BEGIN EXTRACTED RECORDS
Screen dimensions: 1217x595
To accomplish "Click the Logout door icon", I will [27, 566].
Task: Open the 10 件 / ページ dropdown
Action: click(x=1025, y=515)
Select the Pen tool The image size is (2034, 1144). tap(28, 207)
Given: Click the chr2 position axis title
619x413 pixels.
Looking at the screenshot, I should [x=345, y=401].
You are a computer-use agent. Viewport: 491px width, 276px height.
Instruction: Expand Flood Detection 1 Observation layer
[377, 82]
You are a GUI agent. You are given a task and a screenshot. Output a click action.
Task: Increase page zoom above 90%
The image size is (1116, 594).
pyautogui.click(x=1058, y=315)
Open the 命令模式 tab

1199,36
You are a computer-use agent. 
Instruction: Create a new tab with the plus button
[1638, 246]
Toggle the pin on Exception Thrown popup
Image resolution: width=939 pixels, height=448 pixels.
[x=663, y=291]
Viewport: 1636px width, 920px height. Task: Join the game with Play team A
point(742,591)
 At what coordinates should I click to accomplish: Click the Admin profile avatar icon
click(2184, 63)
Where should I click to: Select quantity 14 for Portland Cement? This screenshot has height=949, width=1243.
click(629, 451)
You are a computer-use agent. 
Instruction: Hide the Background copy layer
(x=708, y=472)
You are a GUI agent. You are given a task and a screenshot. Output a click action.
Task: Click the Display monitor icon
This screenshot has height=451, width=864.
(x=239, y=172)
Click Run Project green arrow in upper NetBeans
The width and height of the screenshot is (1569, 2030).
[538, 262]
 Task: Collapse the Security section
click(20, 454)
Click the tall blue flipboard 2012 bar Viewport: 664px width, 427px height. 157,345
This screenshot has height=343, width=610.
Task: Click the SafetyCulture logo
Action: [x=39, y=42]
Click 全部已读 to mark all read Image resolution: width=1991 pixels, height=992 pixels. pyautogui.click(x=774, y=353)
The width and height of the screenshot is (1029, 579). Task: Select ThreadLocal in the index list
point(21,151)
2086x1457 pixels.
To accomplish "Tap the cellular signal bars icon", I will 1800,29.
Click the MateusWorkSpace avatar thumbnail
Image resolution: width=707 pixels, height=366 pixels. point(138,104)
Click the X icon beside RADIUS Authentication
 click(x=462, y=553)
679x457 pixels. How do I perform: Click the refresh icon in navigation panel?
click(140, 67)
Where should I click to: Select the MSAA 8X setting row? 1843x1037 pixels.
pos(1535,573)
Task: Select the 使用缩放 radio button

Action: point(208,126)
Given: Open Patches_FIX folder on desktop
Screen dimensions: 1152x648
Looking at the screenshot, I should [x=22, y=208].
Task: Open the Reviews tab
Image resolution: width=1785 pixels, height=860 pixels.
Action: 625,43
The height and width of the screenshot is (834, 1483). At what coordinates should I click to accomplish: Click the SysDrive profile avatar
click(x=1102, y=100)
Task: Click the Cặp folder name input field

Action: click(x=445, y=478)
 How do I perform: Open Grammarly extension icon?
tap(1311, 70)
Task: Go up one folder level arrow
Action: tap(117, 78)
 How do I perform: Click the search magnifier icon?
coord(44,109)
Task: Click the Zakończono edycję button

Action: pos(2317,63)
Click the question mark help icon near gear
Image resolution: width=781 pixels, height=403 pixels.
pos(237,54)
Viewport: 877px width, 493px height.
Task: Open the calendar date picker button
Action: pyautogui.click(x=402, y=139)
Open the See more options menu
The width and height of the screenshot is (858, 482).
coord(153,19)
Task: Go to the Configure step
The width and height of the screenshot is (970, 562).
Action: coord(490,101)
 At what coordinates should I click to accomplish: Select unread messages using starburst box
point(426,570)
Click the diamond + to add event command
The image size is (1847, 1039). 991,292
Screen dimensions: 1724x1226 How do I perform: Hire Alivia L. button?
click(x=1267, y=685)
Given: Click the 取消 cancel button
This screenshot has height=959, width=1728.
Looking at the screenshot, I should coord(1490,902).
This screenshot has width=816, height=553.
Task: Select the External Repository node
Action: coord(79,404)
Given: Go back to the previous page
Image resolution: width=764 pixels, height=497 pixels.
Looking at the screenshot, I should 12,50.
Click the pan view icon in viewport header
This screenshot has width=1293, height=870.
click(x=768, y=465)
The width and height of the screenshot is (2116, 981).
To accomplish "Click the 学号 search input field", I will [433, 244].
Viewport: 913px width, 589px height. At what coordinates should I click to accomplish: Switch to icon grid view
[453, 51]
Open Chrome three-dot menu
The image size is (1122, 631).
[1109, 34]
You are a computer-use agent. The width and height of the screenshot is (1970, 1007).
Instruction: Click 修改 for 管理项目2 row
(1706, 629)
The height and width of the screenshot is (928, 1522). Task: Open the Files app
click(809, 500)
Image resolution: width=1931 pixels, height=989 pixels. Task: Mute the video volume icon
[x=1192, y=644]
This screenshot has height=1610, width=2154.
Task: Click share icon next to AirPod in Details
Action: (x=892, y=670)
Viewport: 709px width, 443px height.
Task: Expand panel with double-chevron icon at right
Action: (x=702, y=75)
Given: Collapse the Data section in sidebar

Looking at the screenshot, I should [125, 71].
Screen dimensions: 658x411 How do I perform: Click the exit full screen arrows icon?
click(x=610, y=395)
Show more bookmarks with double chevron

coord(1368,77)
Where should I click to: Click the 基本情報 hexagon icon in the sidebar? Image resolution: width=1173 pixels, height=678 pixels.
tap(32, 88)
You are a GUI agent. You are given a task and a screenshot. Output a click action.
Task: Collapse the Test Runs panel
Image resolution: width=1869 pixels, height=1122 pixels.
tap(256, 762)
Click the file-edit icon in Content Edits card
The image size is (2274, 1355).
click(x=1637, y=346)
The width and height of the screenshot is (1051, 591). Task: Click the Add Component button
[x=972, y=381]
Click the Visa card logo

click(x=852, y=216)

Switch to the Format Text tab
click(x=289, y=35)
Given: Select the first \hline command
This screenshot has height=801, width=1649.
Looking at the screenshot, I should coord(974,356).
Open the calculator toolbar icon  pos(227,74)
END EXTRACTED RECORDS
▶ _AIM OF THE EXERCISE_: An exact reproduction of the material above is required.

▶ _SOLUTION TO THIS TASK_:
Screen dimensions: 1217x595
To accomplish "Click the Logout door icon", I will [27, 566].
Task: Open the 10 件 / ページ dropdown
Action: click(x=1025, y=515)
Select the Pen tool The image size is (2034, 1144). tap(28, 207)
Given: Click the chr2 position axis title
619x413 pixels.
Looking at the screenshot, I should [x=345, y=401].
You are a computer-use agent. Viewport: 491px width, 276px height.
Instruction: Expand Flood Detection 1 Observation layer
[377, 82]
You are a GUI agent. You are given a task and a screenshot. Output a click action.
Task: Increase page zoom above 90%
The image size is (1116, 594).
pyautogui.click(x=1058, y=315)
Open the 命令模式 tab

1199,36
You are a computer-use agent. 
Instruction: Create a new tab with the plus button
[1638, 246]
Toggle the pin on Exception Thrown popup
Image resolution: width=939 pixels, height=448 pixels.
[x=663, y=291]
Viewport: 1636px width, 920px height. Task: Join the game with Play team A
point(742,591)
 At what coordinates should I click to accomplish: Click the Admin profile avatar icon
click(2184, 63)
Where should I click to: Select quantity 14 for Portland Cement? This screenshot has height=949, width=1243.
click(629, 451)
You are a computer-use agent. 
Instruction: Hide the Background copy layer
(x=708, y=472)
You are a GUI agent. You are given a task and a screenshot. Output a click action.
Task: Click the Display monitor icon
This screenshot has height=451, width=864.
(x=239, y=172)
Click Run Project green arrow in upper NetBeans
The width and height of the screenshot is (1569, 2030).
[538, 262]
 Task: Collapse the Security section
click(20, 454)
Click the tall blue flipboard 2012 bar Viewport: 664px width, 427px height. 157,345
This screenshot has height=343, width=610.
Task: Click the SafetyCulture logo
Action: [x=39, y=42]
Click 全部已读 to mark all read Image resolution: width=1991 pixels, height=992 pixels. pyautogui.click(x=774, y=353)
The width and height of the screenshot is (1029, 579). Task: Select ThreadLocal in the index list
point(21,151)
2086x1457 pixels.
To accomplish "Tap the cellular signal bars icon", I will 1800,29.
Click the MateusWorkSpace avatar thumbnail
Image resolution: width=707 pixels, height=366 pixels. point(138,104)
Click the X icon beside RADIUS Authentication
 click(x=462, y=553)
679x457 pixels. How do I perform: Click the refresh icon in navigation panel?
click(140, 67)
Where should I click to: Select the MSAA 8X setting row? 1843x1037 pixels.
pos(1535,573)
Task: Select the 使用缩放 radio button

Action: point(208,126)
Given: Open Patches_FIX folder on desktop
Screen dimensions: 1152x648
Looking at the screenshot, I should [x=22, y=208].
Task: Open the Reviews tab
Image resolution: width=1785 pixels, height=860 pixels.
Action: 625,43
The height and width of the screenshot is (834, 1483). At what coordinates should I click to accomplish: Click the SysDrive profile avatar
click(x=1102, y=100)
Task: Click the Cặp folder name input field

Action: click(x=445, y=478)
 How do I perform: Open Grammarly extension icon?
tap(1311, 70)
Task: Go up one folder level arrow
Action: tap(117, 78)
 How do I perform: Click the search magnifier icon?
coord(44,109)
Task: Click the Zakończono edycję button

Action: pos(2317,63)
Click the question mark help icon near gear
Image resolution: width=781 pixels, height=403 pixels.
pos(237,54)
Viewport: 877px width, 493px height.
Task: Open the calendar date picker button
Action: pyautogui.click(x=402, y=139)
Open the See more options menu
The width and height of the screenshot is (858, 482).
coord(153,19)
Task: Go to the Configure step
The width and height of the screenshot is (970, 562).
Action: coord(490,101)
 At what coordinates should I click to accomplish: Select unread messages using starburst box
point(426,570)
Click the diamond + to add event command
The image size is (1847, 1039). 991,292
Screen dimensions: 1724x1226 How do I perform: Hire Alivia L. button?
click(x=1267, y=685)
Given: Click the 取消 cancel button
This screenshot has height=959, width=1728.
Looking at the screenshot, I should coord(1490,902).
This screenshot has width=816, height=553.
Task: Select the External Repository node
Action: coord(79,404)
Given: Go back to the previous page
Image resolution: width=764 pixels, height=497 pixels.
Looking at the screenshot, I should 12,50.
Click the pan view icon in viewport header
This screenshot has width=1293, height=870.
click(x=768, y=465)
The width and height of the screenshot is (2116, 981).
To accomplish "Click the 学号 search input field", I will [433, 244].
Viewport: 913px width, 589px height. At what coordinates should I click to accomplish: Switch to icon grid view
[453, 51]
Open Chrome three-dot menu
The image size is (1122, 631).
[1109, 34]
You are a computer-use agent. The width and height of the screenshot is (1970, 1007).
Instruction: Click 修改 for 管理项目2 row
(1706, 629)
The height and width of the screenshot is (928, 1522). Task: Open the Files app
click(809, 500)
Image resolution: width=1931 pixels, height=989 pixels. Task: Mute the video volume icon
[x=1192, y=644]
This screenshot has height=1610, width=2154.
Task: Click share icon next to AirPod in Details
Action: (x=892, y=670)
Viewport: 709px width, 443px height.
Task: Expand panel with double-chevron icon at right
Action: (x=702, y=75)
Given: Collapse the Data section in sidebar

Looking at the screenshot, I should [125, 71].
Screen dimensions: 658x411 How do I perform: Click the exit full screen arrows icon?
click(x=610, y=395)
Show more bookmarks with double chevron

coord(1368,77)
Where should I click to: Click the 基本情報 hexagon icon in the sidebar? Image resolution: width=1173 pixels, height=678 pixels.
tap(32, 88)
You are a GUI agent. You are given a task and a screenshot. Output a click action.
Task: Collapse the Test Runs panel
Image resolution: width=1869 pixels, height=1122 pixels.
tap(256, 762)
Click the file-edit icon in Content Edits card
The image size is (2274, 1355).
click(x=1637, y=346)
The width and height of the screenshot is (1051, 591). Task: Click the Add Component button
[x=972, y=381]
Click the Visa card logo

click(x=852, y=216)

Switch to the Format Text tab
click(x=289, y=35)
Given: Select the first \hline command
This screenshot has height=801, width=1649.
Looking at the screenshot, I should coord(974,356).
Open the calculator toolbar icon  pos(227,74)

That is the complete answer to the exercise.